Within the entries below, the lines from the one with "Task: Filter Dags by Failed status" through the one with "Pause the running" are to be set down exactly, both ends kept.
[DATA SHOWN Boundary: Start]
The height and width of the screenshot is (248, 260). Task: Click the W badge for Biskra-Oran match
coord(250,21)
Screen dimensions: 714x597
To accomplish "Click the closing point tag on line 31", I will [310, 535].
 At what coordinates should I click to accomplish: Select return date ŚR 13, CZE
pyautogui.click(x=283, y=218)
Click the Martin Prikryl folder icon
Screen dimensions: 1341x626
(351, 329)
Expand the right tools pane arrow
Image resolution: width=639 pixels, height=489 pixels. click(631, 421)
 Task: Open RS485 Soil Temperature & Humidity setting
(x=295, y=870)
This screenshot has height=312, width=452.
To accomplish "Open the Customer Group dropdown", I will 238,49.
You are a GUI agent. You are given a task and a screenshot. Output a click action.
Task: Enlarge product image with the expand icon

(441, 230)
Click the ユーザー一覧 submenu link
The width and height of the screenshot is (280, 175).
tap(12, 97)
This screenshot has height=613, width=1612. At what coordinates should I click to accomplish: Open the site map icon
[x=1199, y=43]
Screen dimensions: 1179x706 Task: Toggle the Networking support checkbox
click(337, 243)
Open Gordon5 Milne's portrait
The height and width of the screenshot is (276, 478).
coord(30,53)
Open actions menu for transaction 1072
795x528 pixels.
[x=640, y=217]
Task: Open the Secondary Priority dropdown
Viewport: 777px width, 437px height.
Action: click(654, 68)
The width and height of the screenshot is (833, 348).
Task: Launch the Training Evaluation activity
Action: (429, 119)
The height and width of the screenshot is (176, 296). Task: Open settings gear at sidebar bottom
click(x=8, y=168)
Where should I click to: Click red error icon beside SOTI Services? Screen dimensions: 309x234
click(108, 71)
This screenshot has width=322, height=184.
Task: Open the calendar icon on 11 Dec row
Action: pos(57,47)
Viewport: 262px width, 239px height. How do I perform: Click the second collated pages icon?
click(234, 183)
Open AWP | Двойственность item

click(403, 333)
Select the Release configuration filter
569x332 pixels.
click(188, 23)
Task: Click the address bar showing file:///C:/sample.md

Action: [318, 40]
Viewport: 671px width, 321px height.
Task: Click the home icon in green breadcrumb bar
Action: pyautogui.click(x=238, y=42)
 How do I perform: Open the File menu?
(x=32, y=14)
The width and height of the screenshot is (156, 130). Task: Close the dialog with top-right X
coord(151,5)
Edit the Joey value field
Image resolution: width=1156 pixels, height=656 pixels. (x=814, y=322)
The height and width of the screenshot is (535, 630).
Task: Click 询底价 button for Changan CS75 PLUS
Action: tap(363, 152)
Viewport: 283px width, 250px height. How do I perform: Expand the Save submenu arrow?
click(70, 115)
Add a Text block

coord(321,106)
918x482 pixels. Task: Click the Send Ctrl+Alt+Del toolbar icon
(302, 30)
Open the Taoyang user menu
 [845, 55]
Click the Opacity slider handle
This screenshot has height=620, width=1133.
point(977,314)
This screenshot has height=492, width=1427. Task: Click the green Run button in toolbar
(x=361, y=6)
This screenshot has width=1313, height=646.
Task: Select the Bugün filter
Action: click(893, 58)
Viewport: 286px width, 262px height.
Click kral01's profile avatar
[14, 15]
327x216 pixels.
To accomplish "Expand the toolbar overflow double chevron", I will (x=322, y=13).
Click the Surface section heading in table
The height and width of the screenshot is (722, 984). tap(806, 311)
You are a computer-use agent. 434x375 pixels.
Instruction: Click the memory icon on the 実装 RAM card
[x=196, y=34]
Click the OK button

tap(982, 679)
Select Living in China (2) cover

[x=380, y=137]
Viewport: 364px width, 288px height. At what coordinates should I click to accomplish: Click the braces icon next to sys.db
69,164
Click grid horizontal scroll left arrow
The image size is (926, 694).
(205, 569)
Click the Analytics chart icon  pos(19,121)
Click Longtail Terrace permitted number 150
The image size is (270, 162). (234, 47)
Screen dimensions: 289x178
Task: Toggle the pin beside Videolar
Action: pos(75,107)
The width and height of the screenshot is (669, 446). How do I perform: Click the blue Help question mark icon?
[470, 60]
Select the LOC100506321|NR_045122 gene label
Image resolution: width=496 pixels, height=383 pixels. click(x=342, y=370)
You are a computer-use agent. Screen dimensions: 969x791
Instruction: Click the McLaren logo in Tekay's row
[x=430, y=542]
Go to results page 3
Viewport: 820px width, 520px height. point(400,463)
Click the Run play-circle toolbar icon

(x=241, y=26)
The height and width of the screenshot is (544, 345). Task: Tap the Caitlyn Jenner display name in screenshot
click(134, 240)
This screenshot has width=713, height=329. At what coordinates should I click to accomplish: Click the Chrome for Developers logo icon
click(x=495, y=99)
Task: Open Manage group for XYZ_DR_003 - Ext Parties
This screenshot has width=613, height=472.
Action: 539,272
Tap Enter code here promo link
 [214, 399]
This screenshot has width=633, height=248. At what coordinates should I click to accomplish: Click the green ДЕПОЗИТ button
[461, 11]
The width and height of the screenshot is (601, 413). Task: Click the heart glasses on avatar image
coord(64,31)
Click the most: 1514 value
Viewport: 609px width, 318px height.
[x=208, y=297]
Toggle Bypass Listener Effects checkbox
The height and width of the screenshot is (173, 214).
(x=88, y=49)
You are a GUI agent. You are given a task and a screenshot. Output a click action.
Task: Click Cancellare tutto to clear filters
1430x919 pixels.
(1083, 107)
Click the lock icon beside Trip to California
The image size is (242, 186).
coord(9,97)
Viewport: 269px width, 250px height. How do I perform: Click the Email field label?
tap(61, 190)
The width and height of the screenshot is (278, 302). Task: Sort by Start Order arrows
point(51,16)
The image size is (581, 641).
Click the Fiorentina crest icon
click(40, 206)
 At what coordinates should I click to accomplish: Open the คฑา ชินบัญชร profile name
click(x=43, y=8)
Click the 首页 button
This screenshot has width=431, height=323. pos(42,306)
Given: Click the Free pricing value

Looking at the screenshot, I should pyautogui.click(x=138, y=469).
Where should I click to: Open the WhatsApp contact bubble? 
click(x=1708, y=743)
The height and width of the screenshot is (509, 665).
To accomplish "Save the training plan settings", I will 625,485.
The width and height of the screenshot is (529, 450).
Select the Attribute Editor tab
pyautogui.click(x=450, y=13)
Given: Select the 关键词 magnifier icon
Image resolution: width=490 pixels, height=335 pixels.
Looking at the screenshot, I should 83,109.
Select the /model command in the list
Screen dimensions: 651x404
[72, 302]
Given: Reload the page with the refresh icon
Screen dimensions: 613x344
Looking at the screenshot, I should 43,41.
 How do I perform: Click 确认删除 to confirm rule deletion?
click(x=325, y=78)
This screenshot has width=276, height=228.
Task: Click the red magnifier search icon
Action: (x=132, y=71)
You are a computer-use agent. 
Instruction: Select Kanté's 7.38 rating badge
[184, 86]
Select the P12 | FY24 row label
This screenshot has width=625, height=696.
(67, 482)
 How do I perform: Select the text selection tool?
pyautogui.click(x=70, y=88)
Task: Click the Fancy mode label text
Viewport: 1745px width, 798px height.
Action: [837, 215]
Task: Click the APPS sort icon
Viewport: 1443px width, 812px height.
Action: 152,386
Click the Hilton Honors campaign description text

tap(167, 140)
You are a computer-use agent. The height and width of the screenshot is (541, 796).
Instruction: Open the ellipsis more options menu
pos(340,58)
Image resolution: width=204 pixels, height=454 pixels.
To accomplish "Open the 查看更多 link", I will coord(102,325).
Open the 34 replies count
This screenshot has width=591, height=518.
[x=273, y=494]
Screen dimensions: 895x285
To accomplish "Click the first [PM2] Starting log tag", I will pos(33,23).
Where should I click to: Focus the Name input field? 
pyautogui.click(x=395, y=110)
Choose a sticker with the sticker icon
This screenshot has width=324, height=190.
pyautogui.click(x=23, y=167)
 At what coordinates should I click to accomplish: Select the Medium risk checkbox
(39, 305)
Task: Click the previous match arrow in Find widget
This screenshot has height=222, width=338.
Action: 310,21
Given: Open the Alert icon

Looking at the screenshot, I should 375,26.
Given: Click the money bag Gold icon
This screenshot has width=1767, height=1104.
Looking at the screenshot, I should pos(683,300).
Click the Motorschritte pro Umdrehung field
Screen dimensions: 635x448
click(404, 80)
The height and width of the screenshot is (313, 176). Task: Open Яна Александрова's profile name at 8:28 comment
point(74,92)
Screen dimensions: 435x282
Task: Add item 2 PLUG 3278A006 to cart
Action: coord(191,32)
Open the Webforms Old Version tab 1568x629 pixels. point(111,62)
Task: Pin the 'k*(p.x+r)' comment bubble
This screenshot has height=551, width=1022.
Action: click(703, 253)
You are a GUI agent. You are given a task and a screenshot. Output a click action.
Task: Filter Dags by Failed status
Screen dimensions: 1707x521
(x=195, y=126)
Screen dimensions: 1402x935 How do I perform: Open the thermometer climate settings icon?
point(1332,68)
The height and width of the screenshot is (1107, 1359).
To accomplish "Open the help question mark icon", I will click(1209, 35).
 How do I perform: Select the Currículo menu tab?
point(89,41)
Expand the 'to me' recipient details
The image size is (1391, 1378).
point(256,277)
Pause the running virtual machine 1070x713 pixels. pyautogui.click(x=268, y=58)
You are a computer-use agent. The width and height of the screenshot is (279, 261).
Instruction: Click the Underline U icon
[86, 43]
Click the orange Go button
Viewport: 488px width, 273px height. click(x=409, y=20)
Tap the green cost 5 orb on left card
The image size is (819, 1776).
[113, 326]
[DATA SHOWN Boundary: End]
▶ **SOLVED PROBLEM**
Task: Filter Dags by Failed status
Screen dimensions: 1707x521
(x=195, y=126)
Screen dimensions: 1402x935 How do I perform: Open the thermometer climate settings icon?
point(1332,68)
The height and width of the screenshot is (1107, 1359).
To accomplish "Open the help question mark icon", I will click(1209, 35).
 How do I perform: Select the Currículo menu tab?
point(89,41)
Expand the 'to me' recipient details
The image size is (1391, 1378).
point(256,277)
Pause the running virtual machine 1070x713 pixels. pyautogui.click(x=268, y=58)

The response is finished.